Tak hanya itu, pihaknya juga bakal membenahi koperasi susu melalui dari sisi peningkatan standar mutu produksi sesuai dengan kebutuhan pabrik melalui kemitraan antara pabrik dengan koperasi peternak, baik dalam teknologi pengolahan, hingga teknologi penyimpanan. Ia pun menekankan pentingnya kolaborasi antara koperasi dan industri pengolahan susu (IPS) melalui bantuan teknologi dan standar mutu agar produksi susu segar dapat terserap sesuai dengan standar kualitas.
Langkah ini, menurut Budi Arie, bisa membuat IPS lebih terbuka untuk menyerap susu lokal. Pasalnya, selama ini IPS lebih memilih susu impor bubuk susu atau skim ketimbang menyerap susu segar dari peternak lokal.

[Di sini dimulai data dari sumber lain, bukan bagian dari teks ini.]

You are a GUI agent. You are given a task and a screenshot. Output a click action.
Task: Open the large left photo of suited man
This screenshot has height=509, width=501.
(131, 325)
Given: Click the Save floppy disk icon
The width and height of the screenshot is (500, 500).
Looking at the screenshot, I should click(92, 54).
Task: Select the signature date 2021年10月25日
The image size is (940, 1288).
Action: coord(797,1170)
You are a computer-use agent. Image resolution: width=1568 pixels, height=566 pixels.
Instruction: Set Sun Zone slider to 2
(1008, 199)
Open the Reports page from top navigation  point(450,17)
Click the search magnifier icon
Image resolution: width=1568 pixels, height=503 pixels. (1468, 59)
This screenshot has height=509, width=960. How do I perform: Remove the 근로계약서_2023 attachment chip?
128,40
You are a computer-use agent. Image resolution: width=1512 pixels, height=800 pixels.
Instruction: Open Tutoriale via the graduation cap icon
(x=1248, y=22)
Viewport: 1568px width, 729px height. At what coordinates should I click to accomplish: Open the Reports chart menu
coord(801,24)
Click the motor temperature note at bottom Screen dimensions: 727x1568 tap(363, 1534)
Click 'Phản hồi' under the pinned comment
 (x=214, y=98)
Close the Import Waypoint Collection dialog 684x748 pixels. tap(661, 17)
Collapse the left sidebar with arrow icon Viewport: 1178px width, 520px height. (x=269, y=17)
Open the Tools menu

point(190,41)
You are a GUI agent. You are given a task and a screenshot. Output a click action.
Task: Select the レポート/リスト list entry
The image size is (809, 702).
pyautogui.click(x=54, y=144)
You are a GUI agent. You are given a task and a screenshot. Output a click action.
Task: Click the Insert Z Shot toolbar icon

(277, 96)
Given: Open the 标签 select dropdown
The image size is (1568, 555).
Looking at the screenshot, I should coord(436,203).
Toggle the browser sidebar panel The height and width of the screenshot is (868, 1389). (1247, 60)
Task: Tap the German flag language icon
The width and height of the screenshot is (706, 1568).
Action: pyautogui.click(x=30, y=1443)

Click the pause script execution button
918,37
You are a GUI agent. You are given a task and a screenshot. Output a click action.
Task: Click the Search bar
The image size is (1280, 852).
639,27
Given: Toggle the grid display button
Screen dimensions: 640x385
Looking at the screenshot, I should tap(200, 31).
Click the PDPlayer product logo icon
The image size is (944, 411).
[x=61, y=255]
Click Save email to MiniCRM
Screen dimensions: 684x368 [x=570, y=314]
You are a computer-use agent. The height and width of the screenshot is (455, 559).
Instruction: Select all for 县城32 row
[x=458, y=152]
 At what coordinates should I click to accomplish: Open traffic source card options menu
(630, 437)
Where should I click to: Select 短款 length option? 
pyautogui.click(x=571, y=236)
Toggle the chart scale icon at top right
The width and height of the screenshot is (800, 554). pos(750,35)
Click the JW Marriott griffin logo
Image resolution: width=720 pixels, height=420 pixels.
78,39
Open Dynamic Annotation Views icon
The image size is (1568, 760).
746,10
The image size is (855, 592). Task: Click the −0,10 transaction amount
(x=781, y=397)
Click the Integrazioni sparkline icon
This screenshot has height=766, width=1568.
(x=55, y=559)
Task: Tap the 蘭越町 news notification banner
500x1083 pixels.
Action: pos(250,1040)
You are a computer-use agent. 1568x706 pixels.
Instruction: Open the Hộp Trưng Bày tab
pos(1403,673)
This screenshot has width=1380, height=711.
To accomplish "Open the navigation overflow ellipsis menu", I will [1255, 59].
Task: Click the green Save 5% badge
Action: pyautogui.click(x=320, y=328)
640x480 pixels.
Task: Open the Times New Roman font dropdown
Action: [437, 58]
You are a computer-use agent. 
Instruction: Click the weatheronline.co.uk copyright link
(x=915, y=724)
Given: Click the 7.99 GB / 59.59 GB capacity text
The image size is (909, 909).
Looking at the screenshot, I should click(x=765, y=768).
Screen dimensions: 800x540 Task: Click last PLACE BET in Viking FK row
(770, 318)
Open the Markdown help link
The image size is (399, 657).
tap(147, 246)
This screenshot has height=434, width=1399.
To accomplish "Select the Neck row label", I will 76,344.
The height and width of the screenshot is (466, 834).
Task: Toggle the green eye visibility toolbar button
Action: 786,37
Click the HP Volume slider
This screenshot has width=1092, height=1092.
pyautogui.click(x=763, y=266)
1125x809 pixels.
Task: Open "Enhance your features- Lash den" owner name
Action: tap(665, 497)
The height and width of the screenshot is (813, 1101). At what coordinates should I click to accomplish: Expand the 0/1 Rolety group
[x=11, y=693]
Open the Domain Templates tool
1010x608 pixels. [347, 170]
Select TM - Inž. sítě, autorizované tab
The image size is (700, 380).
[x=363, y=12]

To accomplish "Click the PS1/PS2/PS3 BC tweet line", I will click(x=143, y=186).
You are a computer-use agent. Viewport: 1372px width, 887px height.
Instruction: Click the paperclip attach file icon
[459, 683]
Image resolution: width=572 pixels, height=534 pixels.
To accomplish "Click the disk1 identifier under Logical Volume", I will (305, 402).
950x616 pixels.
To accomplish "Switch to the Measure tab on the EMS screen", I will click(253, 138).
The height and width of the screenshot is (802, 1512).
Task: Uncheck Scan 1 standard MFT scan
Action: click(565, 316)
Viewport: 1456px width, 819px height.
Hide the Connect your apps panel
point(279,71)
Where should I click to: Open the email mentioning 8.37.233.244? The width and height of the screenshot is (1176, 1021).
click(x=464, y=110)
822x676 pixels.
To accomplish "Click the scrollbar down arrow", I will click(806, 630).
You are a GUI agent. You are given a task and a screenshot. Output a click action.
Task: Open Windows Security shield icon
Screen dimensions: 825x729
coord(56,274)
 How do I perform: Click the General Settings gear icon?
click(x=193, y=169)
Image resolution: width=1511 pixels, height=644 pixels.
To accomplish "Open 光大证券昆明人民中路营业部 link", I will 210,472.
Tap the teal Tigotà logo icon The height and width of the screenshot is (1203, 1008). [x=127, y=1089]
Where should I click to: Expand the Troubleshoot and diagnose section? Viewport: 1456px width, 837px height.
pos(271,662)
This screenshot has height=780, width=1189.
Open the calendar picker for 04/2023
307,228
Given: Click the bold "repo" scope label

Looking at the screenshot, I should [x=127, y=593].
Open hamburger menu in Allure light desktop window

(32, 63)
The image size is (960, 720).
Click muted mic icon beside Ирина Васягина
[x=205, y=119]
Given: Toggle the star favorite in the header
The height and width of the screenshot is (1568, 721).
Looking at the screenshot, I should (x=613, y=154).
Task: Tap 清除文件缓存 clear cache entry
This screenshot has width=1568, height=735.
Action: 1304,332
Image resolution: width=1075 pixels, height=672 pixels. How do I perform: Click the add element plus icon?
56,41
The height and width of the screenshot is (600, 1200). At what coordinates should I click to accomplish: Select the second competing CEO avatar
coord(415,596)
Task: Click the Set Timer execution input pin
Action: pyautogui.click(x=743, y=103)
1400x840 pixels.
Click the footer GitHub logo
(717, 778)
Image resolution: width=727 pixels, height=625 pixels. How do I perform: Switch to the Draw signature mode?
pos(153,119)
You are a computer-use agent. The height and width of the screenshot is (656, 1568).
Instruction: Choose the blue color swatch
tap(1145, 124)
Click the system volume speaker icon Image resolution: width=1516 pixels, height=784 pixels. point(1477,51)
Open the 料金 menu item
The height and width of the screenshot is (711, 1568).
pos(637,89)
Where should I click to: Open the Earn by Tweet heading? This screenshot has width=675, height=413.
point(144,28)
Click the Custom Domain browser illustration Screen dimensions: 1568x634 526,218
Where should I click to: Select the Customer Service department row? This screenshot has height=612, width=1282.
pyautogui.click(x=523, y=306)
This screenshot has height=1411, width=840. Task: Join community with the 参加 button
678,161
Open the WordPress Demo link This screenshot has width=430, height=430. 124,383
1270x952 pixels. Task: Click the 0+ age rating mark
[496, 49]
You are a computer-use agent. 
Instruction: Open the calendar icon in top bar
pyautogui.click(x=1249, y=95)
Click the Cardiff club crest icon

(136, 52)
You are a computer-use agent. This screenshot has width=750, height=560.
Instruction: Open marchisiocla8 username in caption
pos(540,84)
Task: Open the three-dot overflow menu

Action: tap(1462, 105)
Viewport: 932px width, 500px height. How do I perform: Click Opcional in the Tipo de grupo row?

“Ini struktur pasarnya, IPS-IPS ini mengimpor susu jauh lebih murah. Impor dalam bentuk skim atau bubuk yang harganya lebih murah dari market price, harga pasar dunia,” jelasnya.
Budi Arie juga menyoroti bahwa ke depannya koperasi perlu mengantisipasi atau membuat alternatif lain untuk mengolah susu ke produk turunan lain, seperti minuman pasteurisasi, yoghurt, dan keju.
“Kami dorong koperasi untuk masuk ke hilirisasi produk seperti produksi yoghurt, keju, atau minuman pasteurisasi agar tidak sepenuhnya bergantung pada penyerapan susu segar oleh IPS,” imbuhnya.
Wamenkop Ferry Juliantono pun turut menyuarakan kekhawatirannya terhadap bea masuk 0 persen ini. Menurutnya, pemerintah dapat kembali mempertimbangkan pemberlakuan tarif sesuai kepentingan nasional yang diatur oleh Organisasi Perdagangan Dunia (World Trade Organization/WTO).
“Ini bisa dimintakan kembali, dalam rangka melindungi peternak susu sapi perah di Indonesia. Kami meminta ada barrier,” ujar Ferry.
Jika tarif bea masuk yang dikenakan tetap nol persen, Ferry meminta agar Kemendag mempertimbangkan insentif bagi peternak sapi perah lokal untuk menjaga daya saing.
“Yang sedang kami kaji, insentif apa yang diberikan peternak sapi perah, baik koperasi, UD, maupun perorangan, supaya mereka tidak terkena dampak,” pungkasnya.